Abstract

Lightning occurs everywhere and its energy is now being used by the petroleum industry to find hydrocarbons. This electromagnetic energy, sourced by billions of naturally occurring cloud to earth electrical is charges, has been harnessed for use as a geophysical exploration tool. Natural Sourced Electromagnetism (NSEMsm) is a patented technology that offers the petroleum industry a relatively quick and inexpensive reconnaissance mapping too.

Although lightning is guided by meteorological conditions, the precise location of strikes and their individual attributes appear to be guided by shallow geologically related perturbations of the earth’s deeply penetrating telluric currents. These electrical currents are influenced by lateral geological inhomogeneity caused by faults, fractures, mineralization, pore -fluids, and salinity variations.

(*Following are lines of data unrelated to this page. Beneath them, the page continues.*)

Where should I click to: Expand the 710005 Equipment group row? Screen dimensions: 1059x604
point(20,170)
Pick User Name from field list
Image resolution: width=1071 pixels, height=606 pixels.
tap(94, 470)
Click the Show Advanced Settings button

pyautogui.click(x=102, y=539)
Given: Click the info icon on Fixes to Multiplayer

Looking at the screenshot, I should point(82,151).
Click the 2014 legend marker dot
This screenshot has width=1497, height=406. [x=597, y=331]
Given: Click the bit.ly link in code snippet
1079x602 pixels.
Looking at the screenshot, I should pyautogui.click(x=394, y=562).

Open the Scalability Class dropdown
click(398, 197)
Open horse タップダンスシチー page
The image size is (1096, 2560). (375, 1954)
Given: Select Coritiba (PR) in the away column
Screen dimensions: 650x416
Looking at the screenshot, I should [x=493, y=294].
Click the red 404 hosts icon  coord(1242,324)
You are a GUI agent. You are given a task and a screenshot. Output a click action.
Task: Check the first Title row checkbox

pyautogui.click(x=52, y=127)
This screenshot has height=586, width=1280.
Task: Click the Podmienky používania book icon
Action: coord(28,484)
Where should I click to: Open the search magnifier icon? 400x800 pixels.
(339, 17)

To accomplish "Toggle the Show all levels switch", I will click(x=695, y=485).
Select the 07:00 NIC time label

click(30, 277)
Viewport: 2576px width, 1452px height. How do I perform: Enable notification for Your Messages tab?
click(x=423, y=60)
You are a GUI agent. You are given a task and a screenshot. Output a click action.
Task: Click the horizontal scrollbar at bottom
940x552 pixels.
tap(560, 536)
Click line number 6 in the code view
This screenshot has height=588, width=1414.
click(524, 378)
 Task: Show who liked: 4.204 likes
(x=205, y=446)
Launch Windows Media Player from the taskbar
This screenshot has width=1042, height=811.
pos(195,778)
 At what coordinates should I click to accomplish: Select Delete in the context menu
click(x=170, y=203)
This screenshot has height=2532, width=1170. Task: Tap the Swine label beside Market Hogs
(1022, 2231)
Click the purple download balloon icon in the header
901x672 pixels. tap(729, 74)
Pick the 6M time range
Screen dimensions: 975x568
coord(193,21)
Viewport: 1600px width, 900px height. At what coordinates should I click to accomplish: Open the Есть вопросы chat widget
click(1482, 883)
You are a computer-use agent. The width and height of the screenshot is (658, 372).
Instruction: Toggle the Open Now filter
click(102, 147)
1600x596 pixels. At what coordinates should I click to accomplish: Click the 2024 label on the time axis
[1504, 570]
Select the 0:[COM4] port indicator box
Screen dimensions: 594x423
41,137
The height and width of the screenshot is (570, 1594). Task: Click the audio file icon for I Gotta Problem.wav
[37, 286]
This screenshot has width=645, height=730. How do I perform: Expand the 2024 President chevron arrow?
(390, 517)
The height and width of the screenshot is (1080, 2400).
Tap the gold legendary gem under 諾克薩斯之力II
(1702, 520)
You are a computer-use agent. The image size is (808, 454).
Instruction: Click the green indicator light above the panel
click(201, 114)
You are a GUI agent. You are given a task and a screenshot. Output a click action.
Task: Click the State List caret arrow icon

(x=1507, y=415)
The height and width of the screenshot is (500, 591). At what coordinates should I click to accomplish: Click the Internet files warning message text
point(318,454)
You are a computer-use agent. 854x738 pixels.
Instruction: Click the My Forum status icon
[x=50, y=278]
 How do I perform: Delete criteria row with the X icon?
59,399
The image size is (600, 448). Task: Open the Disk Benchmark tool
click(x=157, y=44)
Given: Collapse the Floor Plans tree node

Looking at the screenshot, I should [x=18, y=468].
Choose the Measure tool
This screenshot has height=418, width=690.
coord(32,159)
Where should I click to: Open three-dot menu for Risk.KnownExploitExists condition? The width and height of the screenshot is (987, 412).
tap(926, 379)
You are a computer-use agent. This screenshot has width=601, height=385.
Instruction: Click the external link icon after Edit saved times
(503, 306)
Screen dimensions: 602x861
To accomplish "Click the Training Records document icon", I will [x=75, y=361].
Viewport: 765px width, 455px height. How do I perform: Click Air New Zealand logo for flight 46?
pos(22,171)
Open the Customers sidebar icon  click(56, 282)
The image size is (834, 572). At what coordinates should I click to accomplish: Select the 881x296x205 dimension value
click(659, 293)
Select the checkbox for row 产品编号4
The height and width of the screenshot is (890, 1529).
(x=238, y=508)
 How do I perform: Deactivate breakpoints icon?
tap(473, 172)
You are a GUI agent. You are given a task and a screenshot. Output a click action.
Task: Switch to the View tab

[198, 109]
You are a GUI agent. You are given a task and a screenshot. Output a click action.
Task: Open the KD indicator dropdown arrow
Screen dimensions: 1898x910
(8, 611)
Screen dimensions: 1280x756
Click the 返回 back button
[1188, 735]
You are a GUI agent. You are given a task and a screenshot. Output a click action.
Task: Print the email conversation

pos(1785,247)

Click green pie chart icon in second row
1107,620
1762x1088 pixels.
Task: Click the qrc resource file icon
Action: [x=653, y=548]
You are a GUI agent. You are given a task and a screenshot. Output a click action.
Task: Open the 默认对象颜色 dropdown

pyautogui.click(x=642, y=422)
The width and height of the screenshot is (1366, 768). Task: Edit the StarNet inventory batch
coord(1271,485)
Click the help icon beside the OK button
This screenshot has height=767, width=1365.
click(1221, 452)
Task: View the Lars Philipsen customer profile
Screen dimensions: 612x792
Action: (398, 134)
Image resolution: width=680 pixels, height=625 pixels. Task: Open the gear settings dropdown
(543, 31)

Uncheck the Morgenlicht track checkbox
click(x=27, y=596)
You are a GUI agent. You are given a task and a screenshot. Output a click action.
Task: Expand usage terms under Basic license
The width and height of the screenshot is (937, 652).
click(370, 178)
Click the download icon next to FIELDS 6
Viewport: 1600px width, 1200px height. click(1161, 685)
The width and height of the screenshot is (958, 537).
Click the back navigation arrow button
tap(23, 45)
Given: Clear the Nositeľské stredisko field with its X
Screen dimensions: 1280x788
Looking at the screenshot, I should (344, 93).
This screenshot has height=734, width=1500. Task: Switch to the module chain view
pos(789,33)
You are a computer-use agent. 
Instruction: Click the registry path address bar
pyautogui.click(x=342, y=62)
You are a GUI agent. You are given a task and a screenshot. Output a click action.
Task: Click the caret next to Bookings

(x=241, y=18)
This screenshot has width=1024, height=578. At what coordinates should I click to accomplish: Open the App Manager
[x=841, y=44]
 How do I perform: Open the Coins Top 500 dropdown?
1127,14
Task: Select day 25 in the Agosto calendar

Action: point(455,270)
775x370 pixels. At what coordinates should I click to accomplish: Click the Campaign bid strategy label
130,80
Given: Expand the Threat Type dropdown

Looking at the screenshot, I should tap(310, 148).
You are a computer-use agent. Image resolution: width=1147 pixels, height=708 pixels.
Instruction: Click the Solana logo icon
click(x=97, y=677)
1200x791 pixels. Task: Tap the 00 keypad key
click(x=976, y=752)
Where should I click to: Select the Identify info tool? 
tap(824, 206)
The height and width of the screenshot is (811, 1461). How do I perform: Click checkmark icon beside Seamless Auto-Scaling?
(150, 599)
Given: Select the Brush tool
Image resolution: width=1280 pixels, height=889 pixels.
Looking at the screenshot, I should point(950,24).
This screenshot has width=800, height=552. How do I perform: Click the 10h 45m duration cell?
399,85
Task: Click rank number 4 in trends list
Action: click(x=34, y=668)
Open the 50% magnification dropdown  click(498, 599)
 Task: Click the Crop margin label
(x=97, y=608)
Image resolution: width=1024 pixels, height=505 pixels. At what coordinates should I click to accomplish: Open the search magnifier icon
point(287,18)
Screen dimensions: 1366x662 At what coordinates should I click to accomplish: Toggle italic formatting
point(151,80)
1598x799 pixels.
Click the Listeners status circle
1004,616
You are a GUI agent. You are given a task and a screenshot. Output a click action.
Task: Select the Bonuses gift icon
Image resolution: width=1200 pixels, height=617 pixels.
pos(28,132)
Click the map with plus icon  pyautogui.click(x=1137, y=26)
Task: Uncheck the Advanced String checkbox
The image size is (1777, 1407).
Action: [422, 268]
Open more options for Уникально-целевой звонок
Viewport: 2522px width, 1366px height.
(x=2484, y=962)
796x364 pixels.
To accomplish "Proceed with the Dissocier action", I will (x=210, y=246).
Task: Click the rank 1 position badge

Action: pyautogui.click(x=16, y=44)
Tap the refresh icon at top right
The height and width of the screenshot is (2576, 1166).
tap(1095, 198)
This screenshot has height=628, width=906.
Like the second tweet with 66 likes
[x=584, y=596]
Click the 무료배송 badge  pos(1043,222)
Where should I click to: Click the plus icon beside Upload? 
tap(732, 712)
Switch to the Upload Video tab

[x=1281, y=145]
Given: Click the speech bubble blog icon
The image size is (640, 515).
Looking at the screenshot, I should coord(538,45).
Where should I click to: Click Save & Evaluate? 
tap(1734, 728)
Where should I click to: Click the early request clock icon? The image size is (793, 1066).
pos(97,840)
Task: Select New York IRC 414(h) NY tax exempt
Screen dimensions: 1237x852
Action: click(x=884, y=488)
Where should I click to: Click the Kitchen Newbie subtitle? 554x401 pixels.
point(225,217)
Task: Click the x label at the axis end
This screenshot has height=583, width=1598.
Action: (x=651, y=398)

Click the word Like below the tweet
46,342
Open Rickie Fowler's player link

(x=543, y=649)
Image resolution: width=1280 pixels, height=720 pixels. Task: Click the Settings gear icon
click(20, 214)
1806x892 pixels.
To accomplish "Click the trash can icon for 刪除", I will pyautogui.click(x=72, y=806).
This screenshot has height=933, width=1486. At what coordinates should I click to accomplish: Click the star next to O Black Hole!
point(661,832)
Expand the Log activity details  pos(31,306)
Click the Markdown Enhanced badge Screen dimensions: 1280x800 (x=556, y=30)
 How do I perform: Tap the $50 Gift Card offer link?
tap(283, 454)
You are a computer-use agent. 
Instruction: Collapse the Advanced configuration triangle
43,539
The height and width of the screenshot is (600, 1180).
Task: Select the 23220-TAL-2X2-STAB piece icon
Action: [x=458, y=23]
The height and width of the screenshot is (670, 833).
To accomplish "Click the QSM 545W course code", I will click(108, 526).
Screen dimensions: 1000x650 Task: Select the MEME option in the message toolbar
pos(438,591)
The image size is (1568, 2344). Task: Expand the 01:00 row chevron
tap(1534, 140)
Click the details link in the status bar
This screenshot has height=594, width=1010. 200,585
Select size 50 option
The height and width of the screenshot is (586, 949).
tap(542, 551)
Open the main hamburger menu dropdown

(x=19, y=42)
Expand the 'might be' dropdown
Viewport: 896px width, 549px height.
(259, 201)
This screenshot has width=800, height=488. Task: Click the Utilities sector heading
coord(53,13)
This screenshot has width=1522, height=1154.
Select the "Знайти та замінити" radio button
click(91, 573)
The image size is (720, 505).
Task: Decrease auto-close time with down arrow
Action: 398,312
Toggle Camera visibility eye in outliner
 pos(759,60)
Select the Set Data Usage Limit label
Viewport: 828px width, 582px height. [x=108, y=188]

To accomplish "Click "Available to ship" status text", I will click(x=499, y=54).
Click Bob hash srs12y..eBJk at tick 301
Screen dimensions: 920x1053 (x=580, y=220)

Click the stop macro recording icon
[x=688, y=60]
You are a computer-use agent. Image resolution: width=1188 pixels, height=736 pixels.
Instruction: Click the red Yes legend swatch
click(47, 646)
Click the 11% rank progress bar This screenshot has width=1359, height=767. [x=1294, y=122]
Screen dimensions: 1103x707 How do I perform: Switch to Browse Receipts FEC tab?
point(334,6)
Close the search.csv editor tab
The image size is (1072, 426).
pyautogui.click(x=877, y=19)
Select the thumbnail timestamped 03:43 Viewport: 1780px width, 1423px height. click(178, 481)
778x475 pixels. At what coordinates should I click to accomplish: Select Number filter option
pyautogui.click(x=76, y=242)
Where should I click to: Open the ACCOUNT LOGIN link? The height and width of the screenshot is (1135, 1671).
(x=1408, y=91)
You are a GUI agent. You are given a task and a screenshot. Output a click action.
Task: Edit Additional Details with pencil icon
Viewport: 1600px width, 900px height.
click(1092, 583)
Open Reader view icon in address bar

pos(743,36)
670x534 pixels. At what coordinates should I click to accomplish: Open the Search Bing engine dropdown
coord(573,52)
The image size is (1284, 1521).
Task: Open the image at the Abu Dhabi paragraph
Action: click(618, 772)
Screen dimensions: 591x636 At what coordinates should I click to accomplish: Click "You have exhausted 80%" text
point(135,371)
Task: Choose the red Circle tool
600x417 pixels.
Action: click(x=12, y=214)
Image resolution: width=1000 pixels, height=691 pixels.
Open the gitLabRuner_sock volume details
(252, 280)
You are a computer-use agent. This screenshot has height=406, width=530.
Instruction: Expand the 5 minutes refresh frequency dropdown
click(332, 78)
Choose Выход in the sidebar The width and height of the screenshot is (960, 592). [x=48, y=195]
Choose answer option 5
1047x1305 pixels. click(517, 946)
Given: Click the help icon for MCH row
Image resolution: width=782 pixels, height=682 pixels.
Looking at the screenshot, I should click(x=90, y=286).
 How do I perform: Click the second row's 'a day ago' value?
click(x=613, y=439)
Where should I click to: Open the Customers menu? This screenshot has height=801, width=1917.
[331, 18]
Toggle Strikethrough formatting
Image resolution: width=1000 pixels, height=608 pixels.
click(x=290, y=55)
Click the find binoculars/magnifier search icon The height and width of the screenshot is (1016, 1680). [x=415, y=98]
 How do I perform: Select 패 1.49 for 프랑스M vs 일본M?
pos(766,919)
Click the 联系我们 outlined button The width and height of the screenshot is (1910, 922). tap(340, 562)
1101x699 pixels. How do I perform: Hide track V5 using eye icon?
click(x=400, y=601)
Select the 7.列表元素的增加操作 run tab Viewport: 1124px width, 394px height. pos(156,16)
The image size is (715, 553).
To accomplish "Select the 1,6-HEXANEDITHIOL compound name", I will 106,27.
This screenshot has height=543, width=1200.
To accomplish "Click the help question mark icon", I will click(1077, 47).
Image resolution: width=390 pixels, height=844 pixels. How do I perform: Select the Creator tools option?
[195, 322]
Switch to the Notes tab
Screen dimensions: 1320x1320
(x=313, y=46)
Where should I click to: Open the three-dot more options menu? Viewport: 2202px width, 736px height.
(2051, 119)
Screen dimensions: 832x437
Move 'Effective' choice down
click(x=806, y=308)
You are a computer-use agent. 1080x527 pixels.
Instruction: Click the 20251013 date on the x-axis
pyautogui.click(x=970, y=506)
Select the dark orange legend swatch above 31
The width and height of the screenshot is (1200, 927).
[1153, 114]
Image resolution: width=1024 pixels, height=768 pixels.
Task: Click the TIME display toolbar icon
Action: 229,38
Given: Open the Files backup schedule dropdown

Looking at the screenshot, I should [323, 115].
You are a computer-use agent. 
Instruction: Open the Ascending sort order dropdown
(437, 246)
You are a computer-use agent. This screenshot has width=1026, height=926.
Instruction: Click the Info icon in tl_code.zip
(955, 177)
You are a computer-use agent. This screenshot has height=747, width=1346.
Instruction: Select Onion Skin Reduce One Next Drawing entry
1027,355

Examination of worldwide lightning data shows that lightning strikes are not uniformly distributed. Similarly, an analysis of sixteen years of recorded North American lightning data reveals non-random patterns. After raw lightning data is edited and stacked, much like multi-fold seismic data, lightning strike density and newly-defined lightning attribute maps show interesting, and at times remarkable, correlations to surface and subsurface geology. 3-D resistivity and permittivity volumes can also be generated from lightning data and displayed in the same fashion as 3-D seismic data, with all wells, curves and synthetic seismograms posted and correlated in the usual manner.

Evaluation of NSEM data reveals how lightning clusters and lineations appear to correlate to fresh water, near surface fluvial depositional patterns, hydrocarbon seeps, salt domes, and mineralization. A case study from the Texas Gulf Coast provides a visual display showing how the majority of the lightning clusters correlated to known oil and gas fields, and how none of the area’s regional faults cut across a single lightning cluster lineation.

NSEM is a new and effective reconnaissance tool that can 1) extend the reach of any given 3-D data set; 2) fill in between widely separated 3-D surveys; 3) complement and supplement existing 2-D data; 4) rapidly generate leads in areas having little to no seismic data and well control for follow-up seismic data purchase and acquisition and 5) allow companies to quickly prioritize open or expiring acreage. With proper subsurface calibration, a potentially powerful 3-D resistivity volume could be obtained and integrated with existing 3-D seismic data.

NSEM is shockingly unconventional because in six to eight weeks one could have more than 100 square miles of data acquired, processed and interpreted for what it would cost to only acquire a single square mile of 3-D seismic data.